“It takes two to tango. “
“Two is better than one.”
“You’re my other half.”
“You’re my soulmate.”
For the longest time I saw myself being in a relationship, being committed to one person, and having that person be my other half. I wanted that picture perfect relationship: walks on the beach, watching the sunset, and going on spontaneous crazy adventure but I realized that I wasn’t emotionally ready to be committed to someone. As a result, I learned that I am afraid of commitment and I think that many guys have the same fear but for different reasons. However, this fear of being hurt, hurting someone, is the driving force for the lack of confidence in a relationship.

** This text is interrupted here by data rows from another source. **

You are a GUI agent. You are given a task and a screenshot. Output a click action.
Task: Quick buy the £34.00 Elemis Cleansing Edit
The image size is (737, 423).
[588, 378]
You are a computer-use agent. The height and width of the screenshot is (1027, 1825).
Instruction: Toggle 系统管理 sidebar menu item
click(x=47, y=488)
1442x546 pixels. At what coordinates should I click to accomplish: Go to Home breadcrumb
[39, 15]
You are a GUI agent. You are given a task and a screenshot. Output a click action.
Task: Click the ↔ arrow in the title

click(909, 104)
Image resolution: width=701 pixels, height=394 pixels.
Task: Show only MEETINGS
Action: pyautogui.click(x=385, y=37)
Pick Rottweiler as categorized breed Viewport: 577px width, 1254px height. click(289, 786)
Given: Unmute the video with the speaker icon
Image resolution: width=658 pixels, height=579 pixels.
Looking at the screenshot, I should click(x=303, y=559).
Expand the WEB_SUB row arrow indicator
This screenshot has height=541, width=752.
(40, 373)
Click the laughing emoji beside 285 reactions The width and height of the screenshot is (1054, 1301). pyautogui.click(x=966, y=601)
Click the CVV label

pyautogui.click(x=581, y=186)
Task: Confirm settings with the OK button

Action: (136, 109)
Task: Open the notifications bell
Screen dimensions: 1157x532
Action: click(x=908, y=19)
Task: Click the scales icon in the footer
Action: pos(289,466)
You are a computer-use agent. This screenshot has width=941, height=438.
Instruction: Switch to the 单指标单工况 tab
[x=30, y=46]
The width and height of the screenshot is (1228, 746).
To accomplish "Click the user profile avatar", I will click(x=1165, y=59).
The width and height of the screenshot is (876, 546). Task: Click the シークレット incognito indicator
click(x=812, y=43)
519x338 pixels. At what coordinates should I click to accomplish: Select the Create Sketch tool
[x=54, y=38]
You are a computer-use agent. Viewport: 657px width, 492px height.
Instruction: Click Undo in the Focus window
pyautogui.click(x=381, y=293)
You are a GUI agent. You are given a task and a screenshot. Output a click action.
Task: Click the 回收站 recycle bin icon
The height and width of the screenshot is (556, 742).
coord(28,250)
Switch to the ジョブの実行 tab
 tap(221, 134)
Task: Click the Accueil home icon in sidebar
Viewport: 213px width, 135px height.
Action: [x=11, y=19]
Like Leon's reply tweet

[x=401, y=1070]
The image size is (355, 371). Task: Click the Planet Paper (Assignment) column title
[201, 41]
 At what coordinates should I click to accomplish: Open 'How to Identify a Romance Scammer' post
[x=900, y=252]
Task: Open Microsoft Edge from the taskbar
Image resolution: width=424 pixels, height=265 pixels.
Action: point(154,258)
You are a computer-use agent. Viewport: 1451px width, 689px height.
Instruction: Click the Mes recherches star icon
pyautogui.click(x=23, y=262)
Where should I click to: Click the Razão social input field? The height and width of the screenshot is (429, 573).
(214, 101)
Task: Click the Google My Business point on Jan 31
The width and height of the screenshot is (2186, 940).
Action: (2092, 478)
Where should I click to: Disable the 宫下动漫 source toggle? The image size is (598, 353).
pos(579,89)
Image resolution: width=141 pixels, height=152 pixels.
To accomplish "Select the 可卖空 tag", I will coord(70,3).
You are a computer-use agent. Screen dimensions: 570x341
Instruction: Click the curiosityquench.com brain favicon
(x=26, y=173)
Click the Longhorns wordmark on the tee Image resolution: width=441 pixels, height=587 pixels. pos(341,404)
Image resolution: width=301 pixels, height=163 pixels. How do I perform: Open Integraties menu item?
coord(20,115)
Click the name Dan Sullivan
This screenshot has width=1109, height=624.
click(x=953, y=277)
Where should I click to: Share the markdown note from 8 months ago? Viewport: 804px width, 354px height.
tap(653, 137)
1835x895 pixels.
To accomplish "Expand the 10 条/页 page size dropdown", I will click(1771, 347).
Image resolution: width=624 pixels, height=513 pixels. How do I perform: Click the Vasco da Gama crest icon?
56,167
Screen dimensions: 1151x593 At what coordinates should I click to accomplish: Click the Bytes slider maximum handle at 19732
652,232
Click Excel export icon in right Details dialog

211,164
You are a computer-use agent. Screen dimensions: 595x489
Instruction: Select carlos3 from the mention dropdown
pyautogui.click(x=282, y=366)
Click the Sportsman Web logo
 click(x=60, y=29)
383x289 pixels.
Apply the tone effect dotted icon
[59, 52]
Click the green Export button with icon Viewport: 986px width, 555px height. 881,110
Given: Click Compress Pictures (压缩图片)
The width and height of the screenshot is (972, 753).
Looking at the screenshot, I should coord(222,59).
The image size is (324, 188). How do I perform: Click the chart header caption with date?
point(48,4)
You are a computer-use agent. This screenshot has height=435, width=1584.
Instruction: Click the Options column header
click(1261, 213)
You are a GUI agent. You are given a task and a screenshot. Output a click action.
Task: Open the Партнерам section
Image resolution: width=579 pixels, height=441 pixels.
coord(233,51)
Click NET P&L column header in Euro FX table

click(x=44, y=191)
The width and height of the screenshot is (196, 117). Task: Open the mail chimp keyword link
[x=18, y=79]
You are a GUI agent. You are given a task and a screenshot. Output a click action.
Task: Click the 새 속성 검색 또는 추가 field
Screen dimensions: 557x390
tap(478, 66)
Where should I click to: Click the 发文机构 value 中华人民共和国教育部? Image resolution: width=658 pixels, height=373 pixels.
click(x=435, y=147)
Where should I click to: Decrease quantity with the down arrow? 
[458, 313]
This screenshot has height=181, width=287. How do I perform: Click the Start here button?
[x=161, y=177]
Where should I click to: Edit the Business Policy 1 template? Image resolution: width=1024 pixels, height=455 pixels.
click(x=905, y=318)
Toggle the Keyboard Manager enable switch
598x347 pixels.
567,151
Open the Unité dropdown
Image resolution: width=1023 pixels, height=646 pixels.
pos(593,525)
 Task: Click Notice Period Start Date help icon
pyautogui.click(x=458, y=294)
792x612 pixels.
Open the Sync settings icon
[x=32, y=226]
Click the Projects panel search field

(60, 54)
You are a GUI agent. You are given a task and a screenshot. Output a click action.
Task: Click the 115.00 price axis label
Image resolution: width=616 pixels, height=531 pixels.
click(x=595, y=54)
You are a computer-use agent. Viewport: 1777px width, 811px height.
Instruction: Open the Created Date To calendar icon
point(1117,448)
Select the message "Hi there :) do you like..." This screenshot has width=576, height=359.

Now before you jump to conclusions with here’s my thought process:
The Break up Pain
I once fell in love with someone and that feeling was spectacular. Every moment we spent together was the best feeling on earth. Every memory we created still plays on repeat in my mind. However, regardless of gender and the view of masculinity breaking up with someone who you fell in love with is an event that causes tremendous emotional distress.
Guys Get Scared
Being in a relationship with someone can be difficult. However, there is more behind it than just guys wanting hook-ups. It goes deeper and more emotional meaning that guys don’t really show. It takes a lot to be committed to someone: I personally never knew if I was doing something wrong, if my significant other was upset with me, or if we were fighting. I can’t speak for all guys but the extra burden of having to figure out what our significant other are thinking based on body language and action is impossible because 98% of the time we are wrong. As a result, we are equally as scared of getting hurt, but we don’t show it because the way we are growing up in society.
Masculinity
“Guys don’t cry.””
“Guys are stronger than girls.”
All these statements are things that society has formed to depict what the male role should consist of. However, the reality is that men have conformed to these statements but as society changes, so has the role of being a man.
I think that people are finally coming to terms with the idea that everyone is created equal based on gender. However, this is still fairly new topic which is impacting society in negative and positive ways. As a result, men don’t show emotion in public or even to their significant other.
All these emotions, actions and thoughts are all kept inside and they eat away. This feeling causes us to avoid relationships, and avoid the unmasking our emotional side because we are afraid.
Afraid of what?
We all have our own fears and some of them are more visible than others. However, some are more hidden and as humans we suppress them even more so people are not able to see. Guys do this in an emotional way because of the view on masculinity. A guy does not want to be looked down on by other males. This idea of men superior to each other and having to keep their image of their masculinity higher keeps them from stepping outside the box. It keeps us from pursuing our goals, being different and staying committed.
The Emotional Gash
Imagine a dam holding back thousands of gallons of water. That dam has a lot of pressure behind it and it take one hole which causes that dam to collapse. All the water rushing out, flooding and destroying everything in its path.
It takes one bad memory, emotional connection or bad event for guys to build that dam. After that event the pressure starts building and building. Guys try to keep the pressure contained as long as they can. With that pressure they try to move on and build a relationship with someone else but that pressure is still there following them. Then it takes one thing that can make us insecure, scared and cause that fear of us messing up. After, that moment happens the hole forms and first it’s small but then it gets bigger. The pressure behind that hole breaks it open causing that water to rush out and destroy everything in its path- but it wasn’t intentional. That pressure was building for a while and under the wrong circumstance it burst open.
The Conclusion:
Guys have pressure all the time and our fears keep from trying to be in relationship. Then opening up to someone and letting someone in might make us feel like our masculinity is being diminished causing the attitude the “I don’t care” attitude. However, it goes deeper and it takes someone really special to open that side up but remember it takes time. Guys feel equally vulnerable as girls but we try not to show it.